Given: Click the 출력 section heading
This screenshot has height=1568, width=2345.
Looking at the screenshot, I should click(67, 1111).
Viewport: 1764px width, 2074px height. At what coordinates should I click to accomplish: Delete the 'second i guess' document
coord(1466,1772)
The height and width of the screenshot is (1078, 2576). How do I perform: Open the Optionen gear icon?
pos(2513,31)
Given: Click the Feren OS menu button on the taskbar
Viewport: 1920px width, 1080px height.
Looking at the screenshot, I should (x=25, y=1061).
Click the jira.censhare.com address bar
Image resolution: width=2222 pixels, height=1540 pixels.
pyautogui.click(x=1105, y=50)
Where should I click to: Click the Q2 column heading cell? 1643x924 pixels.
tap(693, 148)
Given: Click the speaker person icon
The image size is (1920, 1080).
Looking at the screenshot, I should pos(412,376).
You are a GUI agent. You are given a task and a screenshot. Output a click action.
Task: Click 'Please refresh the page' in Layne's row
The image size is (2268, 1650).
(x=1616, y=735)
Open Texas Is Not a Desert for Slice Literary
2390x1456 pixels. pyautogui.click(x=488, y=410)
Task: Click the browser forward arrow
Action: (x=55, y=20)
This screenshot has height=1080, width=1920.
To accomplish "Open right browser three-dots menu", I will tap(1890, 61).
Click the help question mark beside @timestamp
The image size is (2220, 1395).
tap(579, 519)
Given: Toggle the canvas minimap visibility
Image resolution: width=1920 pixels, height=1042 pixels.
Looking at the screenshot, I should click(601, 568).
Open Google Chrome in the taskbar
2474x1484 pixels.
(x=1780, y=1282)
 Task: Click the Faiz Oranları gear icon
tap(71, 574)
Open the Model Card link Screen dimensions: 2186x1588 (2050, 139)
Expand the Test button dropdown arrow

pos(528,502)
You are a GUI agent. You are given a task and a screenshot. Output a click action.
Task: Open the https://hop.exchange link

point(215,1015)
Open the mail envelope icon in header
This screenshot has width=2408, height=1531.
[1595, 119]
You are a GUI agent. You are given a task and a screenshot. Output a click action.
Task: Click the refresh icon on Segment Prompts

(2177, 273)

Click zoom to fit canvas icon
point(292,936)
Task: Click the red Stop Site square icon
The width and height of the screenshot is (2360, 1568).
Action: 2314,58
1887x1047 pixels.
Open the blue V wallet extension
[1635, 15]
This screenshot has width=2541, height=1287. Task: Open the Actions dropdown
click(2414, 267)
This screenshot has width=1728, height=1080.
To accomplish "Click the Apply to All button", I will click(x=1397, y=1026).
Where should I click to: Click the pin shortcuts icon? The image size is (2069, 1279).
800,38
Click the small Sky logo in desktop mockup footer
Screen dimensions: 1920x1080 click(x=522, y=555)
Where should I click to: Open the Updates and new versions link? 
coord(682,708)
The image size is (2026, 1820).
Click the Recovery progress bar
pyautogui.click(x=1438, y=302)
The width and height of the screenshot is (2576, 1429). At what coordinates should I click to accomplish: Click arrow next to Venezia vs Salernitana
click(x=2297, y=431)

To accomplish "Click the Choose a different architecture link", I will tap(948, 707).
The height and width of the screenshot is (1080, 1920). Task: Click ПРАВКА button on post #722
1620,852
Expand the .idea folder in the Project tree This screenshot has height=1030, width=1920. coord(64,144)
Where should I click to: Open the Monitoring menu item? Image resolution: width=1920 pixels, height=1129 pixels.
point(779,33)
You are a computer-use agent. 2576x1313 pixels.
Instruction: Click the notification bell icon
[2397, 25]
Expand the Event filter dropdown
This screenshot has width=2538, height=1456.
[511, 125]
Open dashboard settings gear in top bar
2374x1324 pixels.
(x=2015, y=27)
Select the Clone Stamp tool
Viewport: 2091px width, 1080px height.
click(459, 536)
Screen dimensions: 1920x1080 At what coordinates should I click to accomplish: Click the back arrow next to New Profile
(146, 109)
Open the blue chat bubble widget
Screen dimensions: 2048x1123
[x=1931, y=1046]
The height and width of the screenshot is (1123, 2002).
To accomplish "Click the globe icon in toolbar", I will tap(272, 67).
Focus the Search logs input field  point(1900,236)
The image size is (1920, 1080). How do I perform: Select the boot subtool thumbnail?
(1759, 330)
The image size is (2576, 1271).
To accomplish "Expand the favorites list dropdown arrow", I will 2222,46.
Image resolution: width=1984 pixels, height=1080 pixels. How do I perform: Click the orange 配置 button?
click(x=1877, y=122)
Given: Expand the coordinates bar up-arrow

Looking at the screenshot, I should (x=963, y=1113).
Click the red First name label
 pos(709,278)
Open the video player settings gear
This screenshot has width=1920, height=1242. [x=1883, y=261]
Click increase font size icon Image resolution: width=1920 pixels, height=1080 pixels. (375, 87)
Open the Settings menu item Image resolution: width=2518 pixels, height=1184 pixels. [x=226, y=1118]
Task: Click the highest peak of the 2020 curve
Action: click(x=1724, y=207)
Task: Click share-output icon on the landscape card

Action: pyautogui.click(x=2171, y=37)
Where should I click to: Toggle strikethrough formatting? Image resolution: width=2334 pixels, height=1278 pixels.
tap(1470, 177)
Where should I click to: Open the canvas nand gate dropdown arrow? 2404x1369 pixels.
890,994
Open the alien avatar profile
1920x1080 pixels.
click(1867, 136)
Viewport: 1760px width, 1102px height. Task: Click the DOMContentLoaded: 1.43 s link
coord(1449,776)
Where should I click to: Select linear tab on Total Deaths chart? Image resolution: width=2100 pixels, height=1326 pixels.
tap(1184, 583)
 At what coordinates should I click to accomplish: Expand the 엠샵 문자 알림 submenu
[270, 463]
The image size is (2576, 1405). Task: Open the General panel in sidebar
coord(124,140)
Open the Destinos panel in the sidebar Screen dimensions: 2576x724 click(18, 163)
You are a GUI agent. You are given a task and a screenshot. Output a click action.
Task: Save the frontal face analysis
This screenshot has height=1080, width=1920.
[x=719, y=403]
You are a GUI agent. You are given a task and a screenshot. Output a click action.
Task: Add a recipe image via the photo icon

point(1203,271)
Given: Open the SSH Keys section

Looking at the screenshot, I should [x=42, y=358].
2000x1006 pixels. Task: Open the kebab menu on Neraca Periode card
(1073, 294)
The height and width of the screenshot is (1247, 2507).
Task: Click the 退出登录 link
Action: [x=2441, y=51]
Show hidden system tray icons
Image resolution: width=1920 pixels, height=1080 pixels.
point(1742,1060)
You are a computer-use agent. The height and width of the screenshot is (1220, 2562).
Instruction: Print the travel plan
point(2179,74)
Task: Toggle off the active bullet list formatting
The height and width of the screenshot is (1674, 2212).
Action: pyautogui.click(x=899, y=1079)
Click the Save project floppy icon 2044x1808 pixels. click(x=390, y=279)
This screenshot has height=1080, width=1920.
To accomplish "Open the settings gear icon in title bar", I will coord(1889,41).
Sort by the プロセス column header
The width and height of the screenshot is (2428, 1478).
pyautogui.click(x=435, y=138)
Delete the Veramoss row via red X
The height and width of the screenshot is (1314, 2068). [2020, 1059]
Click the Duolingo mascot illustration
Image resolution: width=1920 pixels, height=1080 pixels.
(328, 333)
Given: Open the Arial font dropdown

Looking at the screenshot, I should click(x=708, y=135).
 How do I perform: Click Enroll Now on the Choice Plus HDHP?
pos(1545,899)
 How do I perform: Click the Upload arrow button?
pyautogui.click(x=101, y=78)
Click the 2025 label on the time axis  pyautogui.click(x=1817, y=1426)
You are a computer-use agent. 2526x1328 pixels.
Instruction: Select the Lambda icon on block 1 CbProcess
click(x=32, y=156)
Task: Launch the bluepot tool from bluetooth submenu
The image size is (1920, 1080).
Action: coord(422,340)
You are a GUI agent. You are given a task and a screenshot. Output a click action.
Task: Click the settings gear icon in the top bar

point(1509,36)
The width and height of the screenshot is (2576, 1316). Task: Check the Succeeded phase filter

• **PROBLEM**
Your task is to restate, word for word, only those lines above that fall between the line holding "Task: Open the https://hop.exchange link" and the line holding "This screenshot has width=1728, height=1080.", inclusive.

• **REPLY**
Task: Open the https://hop.exchange link

point(215,1015)
Open the mail envelope icon in header
This screenshot has width=2408, height=1531.
[1595, 119]
You are a GUI agent. You are given a task and a screenshot. Output a click action.
Task: Click the refresh icon on Segment Prompts

(2177, 273)

Click zoom to fit canvas icon
point(292,936)
Task: Click the red Stop Site square icon
The width and height of the screenshot is (2360, 1568).
Action: 2314,58
1887x1047 pixels.
Open the blue V wallet extension
[1635, 15]
This screenshot has width=2541, height=1287. Task: Open the Actions dropdown
click(2414, 267)
This screenshot has width=1728, height=1080.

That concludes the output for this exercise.